When you hit the gym when you are younger, and most likely more supple you can get away with a lot more. Sloppy form will not kill you, unless you try to deadlift or squat 600 lbs and you only weigh 110! Recovery is also much faster, you can hit the gym 5 days in a row with generally low consequences, except general muscle soreness.

As you age into your thirties and beyond muscle soreness can be the warning signs of injuries and too little recovery between training sessions. If you regularly experience persistent discomfort in the lower back for instance its time to back off. What you need is a new training approach and mindset. You need to open your mind to workout advice that is based on science and appropriate for your age.

No one is asking you to retire from the gym. In fact here is no reason beyond serious injury that you should not be able to work out up until senior age. I for one plan to work out right until the end of my old age, unless life has different plans for me. But the will is still there, if you know what I mean.

So why is everyone intent on pushing it to the bone each time they hit the gym. Half of it is based on ego, and the other half on getting the wrong advices as Arnold would say. Going crazy and attacking the weights or the treadmill each time you hit the gym is a recipe for disaster. Some of the smartest athletes you will find in the gym are competitive powerlifters. Not the guys who take loads of steroids and blow up to 350 lbs and go heavy, heavy, heavy all the time. They only work their max lifts once or twice per year, and rarely work close to their maximum lifts.

No one has a body that can cope with this. Just look at Ronnie Coleman now for instance. When he was 350 lb and looking absolutely massive and squatting 8-900 lb and yelling light weight baby he looked indestructible. Now there is nothing wrong with lifting heavy. Its just that you cant do it all the time. Today Coleman needs multiple hip, and knee replacements, he is also a shell of his former self.

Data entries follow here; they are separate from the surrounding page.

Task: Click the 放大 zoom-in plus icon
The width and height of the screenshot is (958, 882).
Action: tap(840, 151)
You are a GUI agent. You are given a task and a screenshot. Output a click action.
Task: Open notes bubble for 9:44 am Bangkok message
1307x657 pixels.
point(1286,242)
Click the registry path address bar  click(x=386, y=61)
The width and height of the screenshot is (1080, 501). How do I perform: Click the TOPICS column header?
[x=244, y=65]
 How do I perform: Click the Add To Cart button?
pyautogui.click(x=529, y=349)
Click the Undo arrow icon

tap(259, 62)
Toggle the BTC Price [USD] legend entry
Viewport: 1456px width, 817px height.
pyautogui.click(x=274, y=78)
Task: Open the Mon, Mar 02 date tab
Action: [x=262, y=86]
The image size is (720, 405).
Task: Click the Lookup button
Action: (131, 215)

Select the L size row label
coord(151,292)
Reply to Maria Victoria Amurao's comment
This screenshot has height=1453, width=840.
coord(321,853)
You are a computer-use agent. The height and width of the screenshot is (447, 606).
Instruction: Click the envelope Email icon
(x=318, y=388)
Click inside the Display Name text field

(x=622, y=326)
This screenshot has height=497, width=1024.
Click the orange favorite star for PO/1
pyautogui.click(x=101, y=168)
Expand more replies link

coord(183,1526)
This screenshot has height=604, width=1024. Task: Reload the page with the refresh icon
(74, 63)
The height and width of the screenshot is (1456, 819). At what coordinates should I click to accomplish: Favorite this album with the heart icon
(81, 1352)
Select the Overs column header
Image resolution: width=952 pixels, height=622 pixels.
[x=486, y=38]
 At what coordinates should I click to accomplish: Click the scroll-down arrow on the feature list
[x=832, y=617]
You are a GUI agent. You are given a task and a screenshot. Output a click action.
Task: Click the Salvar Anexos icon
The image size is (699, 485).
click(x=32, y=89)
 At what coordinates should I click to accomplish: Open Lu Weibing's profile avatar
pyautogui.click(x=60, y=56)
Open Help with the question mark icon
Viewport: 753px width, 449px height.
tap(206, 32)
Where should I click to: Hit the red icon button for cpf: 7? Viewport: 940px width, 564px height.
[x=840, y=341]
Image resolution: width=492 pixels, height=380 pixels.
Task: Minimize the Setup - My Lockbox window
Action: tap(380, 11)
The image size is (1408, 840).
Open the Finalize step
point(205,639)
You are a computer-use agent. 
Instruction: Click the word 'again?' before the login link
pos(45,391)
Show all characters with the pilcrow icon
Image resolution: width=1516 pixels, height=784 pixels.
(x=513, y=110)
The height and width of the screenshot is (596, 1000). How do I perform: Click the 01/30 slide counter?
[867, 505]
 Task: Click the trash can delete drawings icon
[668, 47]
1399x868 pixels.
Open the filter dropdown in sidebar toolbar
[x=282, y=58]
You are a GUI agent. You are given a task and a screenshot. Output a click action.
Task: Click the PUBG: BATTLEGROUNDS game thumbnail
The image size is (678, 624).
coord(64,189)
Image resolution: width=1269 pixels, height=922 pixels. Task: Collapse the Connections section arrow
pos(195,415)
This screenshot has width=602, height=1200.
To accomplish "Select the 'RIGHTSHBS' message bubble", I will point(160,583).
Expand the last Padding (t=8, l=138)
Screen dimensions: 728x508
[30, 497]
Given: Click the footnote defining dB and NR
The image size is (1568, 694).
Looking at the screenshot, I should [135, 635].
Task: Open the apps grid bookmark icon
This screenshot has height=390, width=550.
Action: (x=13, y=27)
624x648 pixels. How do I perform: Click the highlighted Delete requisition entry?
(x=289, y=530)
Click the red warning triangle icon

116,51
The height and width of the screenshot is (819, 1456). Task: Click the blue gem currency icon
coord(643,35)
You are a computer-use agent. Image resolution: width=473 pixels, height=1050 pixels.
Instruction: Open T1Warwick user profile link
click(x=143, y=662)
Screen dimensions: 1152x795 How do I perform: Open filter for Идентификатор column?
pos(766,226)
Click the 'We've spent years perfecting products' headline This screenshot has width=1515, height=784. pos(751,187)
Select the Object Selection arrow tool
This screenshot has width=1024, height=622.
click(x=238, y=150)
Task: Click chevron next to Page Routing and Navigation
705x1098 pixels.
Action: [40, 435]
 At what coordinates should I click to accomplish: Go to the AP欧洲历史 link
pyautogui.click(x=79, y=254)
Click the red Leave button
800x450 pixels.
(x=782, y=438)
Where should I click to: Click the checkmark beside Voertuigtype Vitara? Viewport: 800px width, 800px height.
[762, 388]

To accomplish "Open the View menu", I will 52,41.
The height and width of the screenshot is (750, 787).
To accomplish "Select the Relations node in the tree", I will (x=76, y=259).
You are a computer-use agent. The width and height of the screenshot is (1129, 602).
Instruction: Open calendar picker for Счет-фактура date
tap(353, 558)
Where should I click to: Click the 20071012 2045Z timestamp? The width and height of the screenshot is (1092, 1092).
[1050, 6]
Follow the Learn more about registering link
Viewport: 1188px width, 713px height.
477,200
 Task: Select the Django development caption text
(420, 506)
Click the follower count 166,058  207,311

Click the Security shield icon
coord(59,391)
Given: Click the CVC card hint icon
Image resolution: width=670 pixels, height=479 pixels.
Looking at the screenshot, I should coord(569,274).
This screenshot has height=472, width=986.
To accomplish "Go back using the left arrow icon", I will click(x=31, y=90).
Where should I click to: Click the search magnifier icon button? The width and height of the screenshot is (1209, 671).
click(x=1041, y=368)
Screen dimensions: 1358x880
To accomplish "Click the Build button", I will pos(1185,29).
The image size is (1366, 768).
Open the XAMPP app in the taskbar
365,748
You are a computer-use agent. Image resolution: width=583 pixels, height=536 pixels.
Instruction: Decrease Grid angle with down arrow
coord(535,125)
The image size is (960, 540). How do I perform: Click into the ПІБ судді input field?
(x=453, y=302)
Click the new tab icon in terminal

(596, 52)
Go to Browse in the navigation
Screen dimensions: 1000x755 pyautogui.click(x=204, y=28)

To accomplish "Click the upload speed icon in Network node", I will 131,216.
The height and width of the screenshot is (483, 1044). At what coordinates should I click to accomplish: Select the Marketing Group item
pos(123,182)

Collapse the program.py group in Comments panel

Dorian Yates won the coveted Mr Olympia title 6 times. He trained heavy all the time. Now he does not have any life delimiting injuries like Ronnie Coleman, but he is famed for saying he wished he had of stepped back the heavy weights a touch and cycled the intensity. He means he should have trained heavy for a while then deloaded the weight to say 50% and increase the reps. Then he would build back up and go heavy for a few weeks.

Dorian was famous for being the most intense guy in the gym ever, and it shows in his incredible physique. But he would have liked to have a longer career at the top, and he feels he would have got that if he backed off the extreme training all the time. That would have increased his longevity in the sport. Sound advice.